EXTRAIT DE PAGE>
************
Il faut également apprécier toute l’ambiguïté de cette formule : "notre réponse (celle de Chesnais) est que l’économie mondiale est constituée non pas selon "le schéma de référence du Livre II", si prestigieux qu’il soit, mais selon les modalités qui sont plus proches du contenu méthodologique des discussions sur le capital financier des trente premières années du XXème siècle.". Chesnais escamote une fois de plus la caractérisation "impérialisme". Que veut dire "l’économie mondiale" est "plus proche du contenu méthodologique (sic !) des discussions sur le capital financier des trente premières années du XXème siècle.". Quel baragouin ! Chesnais nage, comme très souvent, en eau trouble parmi ses "collègues" économistes.

L’"ÉTAT PROVIDENCE", LE "WELFARE STATE"
************
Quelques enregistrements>
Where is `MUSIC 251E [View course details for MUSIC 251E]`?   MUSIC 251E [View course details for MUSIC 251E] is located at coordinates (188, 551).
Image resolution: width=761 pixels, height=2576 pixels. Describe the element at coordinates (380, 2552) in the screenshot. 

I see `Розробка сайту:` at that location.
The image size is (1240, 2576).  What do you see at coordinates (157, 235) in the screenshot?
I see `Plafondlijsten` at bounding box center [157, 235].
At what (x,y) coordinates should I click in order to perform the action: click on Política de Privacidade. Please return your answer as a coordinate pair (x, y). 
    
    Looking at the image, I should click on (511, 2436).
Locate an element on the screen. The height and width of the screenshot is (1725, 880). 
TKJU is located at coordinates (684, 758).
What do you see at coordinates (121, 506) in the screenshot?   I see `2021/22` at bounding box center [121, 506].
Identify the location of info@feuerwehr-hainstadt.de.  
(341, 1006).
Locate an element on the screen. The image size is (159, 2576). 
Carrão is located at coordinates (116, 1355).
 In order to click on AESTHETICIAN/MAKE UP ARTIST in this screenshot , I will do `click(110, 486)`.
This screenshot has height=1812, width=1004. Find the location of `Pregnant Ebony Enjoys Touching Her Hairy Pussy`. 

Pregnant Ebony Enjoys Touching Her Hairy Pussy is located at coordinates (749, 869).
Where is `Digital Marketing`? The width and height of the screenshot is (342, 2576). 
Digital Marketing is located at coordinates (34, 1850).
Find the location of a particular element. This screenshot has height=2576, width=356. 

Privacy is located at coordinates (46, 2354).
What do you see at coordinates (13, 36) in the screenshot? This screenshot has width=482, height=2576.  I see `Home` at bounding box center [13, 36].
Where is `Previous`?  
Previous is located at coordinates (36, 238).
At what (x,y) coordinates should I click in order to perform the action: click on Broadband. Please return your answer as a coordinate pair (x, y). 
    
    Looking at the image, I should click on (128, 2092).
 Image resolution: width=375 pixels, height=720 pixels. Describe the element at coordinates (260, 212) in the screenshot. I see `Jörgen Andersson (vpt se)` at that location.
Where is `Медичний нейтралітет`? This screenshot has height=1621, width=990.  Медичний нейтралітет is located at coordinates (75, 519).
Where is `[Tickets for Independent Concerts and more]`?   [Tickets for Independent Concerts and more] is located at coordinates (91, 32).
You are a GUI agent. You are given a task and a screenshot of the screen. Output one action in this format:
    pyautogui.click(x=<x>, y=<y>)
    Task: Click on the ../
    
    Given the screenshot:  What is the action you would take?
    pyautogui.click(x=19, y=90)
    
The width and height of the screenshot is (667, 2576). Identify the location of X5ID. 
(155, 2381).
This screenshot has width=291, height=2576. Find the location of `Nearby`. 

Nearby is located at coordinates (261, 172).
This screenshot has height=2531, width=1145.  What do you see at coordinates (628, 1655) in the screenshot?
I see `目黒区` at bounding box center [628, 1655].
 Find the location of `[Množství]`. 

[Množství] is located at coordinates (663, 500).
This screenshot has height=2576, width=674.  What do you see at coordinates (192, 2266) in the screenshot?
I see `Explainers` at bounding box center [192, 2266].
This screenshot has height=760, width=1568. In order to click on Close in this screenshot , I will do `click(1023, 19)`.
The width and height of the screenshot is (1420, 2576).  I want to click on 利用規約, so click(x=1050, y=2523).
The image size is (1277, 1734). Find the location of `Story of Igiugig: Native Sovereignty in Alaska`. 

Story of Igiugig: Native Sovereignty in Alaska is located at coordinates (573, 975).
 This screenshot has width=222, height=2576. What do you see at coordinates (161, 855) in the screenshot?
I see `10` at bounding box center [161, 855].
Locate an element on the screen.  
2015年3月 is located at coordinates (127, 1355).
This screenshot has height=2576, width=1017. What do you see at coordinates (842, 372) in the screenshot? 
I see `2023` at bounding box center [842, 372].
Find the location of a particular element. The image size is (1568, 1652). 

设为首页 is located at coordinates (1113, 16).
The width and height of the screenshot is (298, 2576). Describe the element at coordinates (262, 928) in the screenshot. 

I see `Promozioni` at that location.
************
CONSIGNE> Poursuivez, s'il vous plaît, l'extrait critiquant Chesnais à la suite de son dernier intertitre, consacré à l'État providence. Ces enregistrements n'ont aucun lien avec l'extrait.

RÉSULTAT CI-DESSOUS>
Dans le chapitre XII de son livre, "La mondialisation du capital", chapitre de conclusion, Chesnais adopte nombre des "concepts" des économistes bourgeois ou petits-bourgeois : "l’Etat providence", "le"Welfare State", les "théories" du régulationnisme, "le fordisme", etc... Il fait même siennes les thèses des écologistes. Les premières phrases de ce chapitre sont :

"Le constat auquel nous aboutissons est d’une situation où pour utiliser les termes de R. Petrella (1994) "la mondialisation de l’économie de marché privatisée, déréglementée et libéralisée", est en train de "libérer" le capitalisme des règles, procédures et institutions qui permirent, à l’échelle nationale, de bâtir le "contrat social" - Etat providence ou Welfare State." (page 250). "L’Etat providence" ? Dans le jargon "social" bourgeois ces termes ont une fonction précise : accréditer que les gouvernements bourgeois ont pratiqué une politique délibérée d’augmentation du pouvoir d’achat des travailleurs, d’amélioration de leurs conditions de vie et de travail, de multiplication de leurs droits sociaux. La Sécurité sociale, par exemple, ne serait pas une conquête arrachée de haute lutte par le prolétariat mais une sorte de don que la bourgeoisie et ses gouvernement lui ont accordé. Ses prestations ne seraient pas du salaire différé. "Un contrat social" aurait été passé, en quelque sorte de gré à gré, entre la bourgeoisie, son Etat, ses gouvernements, et les classes exploitées, pour assurer le bon fonctionnement de "la société".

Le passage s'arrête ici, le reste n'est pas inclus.